**Your assignment:** Please read the records below and return each line holding the string "showing".

**Data for this task:**
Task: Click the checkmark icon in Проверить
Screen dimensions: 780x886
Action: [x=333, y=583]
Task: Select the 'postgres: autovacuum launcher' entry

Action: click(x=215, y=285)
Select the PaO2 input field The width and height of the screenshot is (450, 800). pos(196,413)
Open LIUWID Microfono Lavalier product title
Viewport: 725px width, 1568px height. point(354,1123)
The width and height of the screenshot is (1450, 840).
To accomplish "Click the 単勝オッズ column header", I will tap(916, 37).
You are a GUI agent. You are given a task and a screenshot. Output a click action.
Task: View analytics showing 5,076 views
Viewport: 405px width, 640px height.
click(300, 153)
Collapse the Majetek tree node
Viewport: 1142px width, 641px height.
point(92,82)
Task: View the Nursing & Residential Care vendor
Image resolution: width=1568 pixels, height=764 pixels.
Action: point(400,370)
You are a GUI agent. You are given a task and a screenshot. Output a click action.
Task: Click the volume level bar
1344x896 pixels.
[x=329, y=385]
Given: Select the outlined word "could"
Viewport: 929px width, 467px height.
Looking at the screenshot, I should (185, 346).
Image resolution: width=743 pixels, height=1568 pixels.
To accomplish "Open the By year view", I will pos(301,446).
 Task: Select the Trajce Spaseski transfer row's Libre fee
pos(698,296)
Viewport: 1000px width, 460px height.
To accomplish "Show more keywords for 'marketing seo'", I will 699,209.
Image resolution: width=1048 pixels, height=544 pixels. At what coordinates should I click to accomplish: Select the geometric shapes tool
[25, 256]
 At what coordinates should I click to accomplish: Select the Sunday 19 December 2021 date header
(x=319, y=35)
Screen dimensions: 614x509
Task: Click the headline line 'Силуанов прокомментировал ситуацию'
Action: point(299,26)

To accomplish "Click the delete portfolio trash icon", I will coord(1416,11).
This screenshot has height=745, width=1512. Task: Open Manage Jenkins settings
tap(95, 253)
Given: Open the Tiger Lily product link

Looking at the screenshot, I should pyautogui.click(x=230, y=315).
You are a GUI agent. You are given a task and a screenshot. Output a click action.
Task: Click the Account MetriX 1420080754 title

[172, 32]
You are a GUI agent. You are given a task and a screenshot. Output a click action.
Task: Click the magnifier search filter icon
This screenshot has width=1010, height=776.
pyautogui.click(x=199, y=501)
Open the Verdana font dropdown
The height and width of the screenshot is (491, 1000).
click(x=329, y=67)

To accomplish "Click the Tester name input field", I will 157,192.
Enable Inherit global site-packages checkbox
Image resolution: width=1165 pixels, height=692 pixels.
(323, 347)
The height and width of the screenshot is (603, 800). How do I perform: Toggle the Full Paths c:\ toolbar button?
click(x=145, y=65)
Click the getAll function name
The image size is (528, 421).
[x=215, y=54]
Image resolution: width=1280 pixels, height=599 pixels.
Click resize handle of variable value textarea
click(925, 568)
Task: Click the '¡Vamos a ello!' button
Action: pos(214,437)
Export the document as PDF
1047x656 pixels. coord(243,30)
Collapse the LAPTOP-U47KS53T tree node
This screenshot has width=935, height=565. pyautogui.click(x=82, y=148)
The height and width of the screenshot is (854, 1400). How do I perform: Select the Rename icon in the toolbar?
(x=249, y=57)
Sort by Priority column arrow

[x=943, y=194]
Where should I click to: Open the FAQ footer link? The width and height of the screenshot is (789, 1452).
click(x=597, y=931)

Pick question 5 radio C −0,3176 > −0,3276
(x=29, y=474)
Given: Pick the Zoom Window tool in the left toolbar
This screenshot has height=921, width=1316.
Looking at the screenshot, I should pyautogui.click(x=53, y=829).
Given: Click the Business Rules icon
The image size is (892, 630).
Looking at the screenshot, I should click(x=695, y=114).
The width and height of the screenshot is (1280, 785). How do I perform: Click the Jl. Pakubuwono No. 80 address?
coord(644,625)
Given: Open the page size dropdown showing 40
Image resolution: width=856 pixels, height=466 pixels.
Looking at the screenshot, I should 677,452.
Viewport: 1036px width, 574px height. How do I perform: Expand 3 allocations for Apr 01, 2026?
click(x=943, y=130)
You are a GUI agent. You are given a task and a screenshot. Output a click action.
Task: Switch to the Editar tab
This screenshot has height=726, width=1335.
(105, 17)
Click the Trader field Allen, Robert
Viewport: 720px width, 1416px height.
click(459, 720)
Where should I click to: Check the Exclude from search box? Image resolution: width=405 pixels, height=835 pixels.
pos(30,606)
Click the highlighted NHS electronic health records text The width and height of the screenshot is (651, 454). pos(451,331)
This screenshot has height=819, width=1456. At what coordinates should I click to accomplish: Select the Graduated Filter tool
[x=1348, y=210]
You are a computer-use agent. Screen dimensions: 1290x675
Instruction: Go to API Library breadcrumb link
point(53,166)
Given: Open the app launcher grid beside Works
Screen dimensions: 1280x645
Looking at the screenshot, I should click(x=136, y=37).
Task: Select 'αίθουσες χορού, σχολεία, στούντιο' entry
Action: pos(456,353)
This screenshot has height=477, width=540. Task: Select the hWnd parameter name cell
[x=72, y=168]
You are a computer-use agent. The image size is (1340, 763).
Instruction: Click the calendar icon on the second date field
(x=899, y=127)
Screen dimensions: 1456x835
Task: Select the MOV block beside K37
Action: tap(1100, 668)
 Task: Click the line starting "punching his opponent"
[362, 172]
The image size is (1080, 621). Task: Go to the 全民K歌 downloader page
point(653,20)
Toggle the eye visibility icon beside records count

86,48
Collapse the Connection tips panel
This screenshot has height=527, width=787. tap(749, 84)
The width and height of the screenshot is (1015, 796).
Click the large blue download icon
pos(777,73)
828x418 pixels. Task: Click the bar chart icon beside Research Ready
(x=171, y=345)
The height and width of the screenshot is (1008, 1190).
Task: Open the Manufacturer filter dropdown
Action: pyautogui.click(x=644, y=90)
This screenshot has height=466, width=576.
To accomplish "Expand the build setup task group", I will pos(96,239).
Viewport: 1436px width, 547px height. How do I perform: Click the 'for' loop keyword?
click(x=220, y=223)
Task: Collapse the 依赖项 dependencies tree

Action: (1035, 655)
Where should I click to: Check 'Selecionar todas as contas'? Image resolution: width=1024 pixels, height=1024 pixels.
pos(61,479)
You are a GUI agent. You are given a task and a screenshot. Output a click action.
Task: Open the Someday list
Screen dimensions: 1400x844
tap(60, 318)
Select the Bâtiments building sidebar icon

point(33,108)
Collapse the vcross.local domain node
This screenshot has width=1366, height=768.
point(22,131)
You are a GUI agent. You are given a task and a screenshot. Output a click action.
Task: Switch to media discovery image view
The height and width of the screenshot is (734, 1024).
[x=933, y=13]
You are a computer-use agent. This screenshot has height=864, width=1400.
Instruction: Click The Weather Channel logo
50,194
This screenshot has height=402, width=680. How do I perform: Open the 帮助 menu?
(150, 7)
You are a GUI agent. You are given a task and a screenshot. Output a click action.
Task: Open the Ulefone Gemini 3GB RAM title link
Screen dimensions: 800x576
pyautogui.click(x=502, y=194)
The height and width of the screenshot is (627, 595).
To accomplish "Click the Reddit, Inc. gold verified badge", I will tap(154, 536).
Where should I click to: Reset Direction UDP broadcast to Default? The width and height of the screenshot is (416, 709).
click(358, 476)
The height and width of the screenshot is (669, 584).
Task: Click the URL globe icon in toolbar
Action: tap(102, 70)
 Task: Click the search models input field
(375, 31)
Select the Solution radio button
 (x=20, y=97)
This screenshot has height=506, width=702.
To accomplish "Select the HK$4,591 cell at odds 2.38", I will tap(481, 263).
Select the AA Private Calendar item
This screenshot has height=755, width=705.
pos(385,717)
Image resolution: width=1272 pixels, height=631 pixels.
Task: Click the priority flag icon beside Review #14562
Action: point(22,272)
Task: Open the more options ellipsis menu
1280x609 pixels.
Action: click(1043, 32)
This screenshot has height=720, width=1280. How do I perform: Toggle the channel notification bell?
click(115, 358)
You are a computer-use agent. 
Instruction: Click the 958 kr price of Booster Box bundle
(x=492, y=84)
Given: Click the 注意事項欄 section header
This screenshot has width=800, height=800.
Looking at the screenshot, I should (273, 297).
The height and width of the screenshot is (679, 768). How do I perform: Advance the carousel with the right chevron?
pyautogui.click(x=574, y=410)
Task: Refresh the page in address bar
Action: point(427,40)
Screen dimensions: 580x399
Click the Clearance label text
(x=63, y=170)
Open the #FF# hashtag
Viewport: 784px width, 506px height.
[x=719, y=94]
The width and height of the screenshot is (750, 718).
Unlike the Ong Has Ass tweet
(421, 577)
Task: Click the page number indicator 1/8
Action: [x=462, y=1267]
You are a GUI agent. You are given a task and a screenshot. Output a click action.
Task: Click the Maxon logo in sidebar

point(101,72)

**Result of the task:**
Task: View analytics showing 5,076 views
Given: Open the page size dropdown showing 40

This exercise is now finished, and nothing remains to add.